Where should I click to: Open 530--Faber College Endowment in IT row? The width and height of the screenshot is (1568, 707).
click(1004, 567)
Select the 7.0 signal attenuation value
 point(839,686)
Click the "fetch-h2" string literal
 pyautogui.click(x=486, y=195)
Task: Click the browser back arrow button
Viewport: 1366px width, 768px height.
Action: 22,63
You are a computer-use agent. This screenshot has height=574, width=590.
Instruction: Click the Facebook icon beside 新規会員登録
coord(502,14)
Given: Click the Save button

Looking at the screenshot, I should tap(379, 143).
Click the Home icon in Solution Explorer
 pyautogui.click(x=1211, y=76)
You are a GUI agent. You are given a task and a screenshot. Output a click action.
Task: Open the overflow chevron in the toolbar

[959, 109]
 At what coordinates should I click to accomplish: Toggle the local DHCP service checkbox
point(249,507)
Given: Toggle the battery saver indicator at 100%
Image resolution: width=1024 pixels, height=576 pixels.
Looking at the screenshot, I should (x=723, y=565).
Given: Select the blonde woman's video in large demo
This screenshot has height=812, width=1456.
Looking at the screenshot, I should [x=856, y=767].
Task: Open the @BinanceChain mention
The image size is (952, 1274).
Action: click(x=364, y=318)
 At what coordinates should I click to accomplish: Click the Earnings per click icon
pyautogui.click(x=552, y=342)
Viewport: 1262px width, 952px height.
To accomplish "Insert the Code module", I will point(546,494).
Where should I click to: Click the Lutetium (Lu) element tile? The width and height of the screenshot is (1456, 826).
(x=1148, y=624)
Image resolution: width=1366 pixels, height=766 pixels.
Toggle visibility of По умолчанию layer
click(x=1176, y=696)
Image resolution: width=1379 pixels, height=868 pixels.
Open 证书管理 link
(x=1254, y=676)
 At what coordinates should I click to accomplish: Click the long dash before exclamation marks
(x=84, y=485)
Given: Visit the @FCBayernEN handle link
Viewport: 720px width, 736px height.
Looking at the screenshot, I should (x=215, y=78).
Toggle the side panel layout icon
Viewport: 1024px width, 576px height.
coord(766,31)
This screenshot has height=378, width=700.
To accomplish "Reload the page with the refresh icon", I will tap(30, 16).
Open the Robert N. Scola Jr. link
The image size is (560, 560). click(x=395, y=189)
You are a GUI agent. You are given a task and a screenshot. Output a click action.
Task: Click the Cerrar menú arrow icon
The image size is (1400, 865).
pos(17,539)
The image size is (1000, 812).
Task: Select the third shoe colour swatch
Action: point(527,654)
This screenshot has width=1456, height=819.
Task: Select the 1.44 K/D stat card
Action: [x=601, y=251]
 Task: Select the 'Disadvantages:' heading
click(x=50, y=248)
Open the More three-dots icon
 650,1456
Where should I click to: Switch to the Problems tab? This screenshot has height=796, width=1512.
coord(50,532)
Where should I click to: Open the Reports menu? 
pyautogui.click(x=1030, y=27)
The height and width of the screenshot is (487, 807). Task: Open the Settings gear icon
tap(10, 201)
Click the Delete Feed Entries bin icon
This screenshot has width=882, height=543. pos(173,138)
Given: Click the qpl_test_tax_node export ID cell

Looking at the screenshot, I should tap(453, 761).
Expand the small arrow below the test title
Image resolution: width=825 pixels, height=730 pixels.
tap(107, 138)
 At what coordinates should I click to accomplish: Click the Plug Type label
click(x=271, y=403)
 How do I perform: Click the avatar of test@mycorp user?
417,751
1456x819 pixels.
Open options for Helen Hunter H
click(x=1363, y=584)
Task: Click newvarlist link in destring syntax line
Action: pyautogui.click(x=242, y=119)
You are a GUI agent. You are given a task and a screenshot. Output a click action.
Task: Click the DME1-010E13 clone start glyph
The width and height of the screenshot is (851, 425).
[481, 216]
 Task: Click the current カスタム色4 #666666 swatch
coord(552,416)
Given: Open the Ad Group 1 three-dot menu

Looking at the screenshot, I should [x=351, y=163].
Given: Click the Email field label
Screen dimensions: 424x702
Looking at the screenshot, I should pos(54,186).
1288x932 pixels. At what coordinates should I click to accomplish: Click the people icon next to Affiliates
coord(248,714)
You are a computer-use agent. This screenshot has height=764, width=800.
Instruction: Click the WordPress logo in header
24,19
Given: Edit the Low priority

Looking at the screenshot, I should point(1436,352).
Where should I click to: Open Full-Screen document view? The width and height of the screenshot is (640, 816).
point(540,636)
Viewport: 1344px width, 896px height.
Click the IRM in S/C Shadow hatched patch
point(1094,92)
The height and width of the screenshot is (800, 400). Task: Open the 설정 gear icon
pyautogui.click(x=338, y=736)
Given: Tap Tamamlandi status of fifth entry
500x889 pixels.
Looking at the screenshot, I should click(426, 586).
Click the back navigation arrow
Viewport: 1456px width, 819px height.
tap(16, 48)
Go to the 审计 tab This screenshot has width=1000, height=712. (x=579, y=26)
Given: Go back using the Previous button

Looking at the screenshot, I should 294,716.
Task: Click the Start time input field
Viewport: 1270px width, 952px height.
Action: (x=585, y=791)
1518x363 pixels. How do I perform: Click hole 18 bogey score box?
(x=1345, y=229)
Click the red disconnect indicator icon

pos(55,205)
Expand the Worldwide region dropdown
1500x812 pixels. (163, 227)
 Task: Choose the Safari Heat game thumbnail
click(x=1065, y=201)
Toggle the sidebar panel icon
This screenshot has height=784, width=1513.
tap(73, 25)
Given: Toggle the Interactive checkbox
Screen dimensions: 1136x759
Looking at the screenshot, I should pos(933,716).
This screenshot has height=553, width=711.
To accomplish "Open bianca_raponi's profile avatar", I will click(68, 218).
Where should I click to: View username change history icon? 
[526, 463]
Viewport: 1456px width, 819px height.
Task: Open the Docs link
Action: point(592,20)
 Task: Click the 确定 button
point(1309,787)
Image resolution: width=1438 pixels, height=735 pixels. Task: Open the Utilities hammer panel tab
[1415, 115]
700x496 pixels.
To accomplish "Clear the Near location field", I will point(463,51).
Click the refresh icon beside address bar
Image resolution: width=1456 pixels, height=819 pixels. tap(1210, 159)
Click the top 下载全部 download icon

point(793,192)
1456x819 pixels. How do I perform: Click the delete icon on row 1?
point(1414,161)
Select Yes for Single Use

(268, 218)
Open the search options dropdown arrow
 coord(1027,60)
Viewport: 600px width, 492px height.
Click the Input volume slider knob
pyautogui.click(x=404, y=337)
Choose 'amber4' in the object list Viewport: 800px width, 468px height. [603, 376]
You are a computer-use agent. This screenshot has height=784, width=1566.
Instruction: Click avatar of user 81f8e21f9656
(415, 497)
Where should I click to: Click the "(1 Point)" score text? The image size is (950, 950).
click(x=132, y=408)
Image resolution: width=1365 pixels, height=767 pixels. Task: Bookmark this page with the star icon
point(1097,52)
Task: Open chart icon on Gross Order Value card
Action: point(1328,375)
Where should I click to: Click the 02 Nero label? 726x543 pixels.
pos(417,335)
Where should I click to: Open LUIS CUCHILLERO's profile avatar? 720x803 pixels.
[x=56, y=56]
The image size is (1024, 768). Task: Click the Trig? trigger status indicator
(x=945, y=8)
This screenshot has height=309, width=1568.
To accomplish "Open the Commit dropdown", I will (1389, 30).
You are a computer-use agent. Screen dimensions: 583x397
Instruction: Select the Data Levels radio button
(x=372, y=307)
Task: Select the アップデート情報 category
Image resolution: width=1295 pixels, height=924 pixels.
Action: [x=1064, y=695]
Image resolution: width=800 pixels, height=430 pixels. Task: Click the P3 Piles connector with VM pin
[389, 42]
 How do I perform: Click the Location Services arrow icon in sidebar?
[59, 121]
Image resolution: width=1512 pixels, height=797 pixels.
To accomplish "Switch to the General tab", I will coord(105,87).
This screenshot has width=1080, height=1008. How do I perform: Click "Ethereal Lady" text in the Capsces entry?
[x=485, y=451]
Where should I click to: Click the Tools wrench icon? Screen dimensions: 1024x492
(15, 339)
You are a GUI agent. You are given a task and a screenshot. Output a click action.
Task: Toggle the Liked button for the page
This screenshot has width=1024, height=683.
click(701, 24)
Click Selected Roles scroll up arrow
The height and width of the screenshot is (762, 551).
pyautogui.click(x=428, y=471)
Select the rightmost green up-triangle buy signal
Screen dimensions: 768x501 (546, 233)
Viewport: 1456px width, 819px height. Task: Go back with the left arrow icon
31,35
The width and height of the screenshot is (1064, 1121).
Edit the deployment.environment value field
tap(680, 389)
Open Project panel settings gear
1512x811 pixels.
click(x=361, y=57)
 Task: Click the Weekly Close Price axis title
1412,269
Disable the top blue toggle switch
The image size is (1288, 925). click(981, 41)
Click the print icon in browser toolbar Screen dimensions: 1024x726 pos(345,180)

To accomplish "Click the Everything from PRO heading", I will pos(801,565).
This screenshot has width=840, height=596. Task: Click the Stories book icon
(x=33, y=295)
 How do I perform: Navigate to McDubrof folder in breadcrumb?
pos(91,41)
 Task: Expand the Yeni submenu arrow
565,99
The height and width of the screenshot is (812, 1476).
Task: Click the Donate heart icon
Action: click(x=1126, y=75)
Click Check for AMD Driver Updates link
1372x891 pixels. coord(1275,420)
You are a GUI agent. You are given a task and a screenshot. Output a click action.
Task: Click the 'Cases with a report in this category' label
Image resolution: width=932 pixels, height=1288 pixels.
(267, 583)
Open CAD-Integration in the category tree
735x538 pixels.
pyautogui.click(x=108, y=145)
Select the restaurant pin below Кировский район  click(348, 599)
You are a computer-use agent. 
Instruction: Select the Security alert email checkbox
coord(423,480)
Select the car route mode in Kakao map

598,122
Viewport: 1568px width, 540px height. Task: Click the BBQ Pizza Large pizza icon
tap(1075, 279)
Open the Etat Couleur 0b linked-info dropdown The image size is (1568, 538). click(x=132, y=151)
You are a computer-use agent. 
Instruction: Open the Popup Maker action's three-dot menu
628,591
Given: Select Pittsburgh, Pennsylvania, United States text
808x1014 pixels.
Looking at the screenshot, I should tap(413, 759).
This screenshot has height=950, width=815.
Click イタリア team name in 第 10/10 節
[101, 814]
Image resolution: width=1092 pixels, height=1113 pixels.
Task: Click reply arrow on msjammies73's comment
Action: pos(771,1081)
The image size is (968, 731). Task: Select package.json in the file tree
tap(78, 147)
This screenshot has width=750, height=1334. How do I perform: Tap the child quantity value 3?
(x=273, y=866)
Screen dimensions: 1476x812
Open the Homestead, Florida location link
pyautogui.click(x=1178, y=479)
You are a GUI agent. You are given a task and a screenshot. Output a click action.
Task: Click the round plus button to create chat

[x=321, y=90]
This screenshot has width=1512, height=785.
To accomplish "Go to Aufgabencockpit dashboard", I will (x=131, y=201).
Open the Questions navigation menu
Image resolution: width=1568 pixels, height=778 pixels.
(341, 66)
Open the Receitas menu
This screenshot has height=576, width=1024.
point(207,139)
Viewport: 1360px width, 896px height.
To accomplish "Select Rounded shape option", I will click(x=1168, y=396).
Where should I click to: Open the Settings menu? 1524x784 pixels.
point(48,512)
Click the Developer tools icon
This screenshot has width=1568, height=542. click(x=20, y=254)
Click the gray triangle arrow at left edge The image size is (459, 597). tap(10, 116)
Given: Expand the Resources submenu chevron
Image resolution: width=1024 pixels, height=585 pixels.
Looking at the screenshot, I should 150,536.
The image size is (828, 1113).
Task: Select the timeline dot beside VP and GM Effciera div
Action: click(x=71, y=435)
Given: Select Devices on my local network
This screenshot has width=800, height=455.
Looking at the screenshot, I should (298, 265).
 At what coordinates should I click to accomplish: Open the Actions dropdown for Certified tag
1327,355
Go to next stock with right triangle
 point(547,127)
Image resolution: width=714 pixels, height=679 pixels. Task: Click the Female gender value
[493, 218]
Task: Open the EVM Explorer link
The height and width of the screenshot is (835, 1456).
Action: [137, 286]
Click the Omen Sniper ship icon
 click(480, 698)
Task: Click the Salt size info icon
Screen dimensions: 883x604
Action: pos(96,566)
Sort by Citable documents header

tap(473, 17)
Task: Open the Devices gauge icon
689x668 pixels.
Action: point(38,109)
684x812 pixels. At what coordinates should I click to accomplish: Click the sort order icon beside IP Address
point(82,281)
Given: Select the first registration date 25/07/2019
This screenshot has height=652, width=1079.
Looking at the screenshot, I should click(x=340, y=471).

■ Task to complete: Format everything in the listing above from the line containing "Screen dimensions: 1476x812" down to the line containing "[x=321, y=90]" as a JSON list of strings, one per line, omitting blank lines.

■ Answer for this exercise:
[
  "Screen dimensions: 1476x812",
  "Open the Homestead, Florida location link",
  "pyautogui.click(x=1178, y=479)",
  "You are a GUI agent. You are given a task and a screenshot. Output a click action.",
  "Task: Click the round plus button to create chat",
  "[x=321, y=90]"
]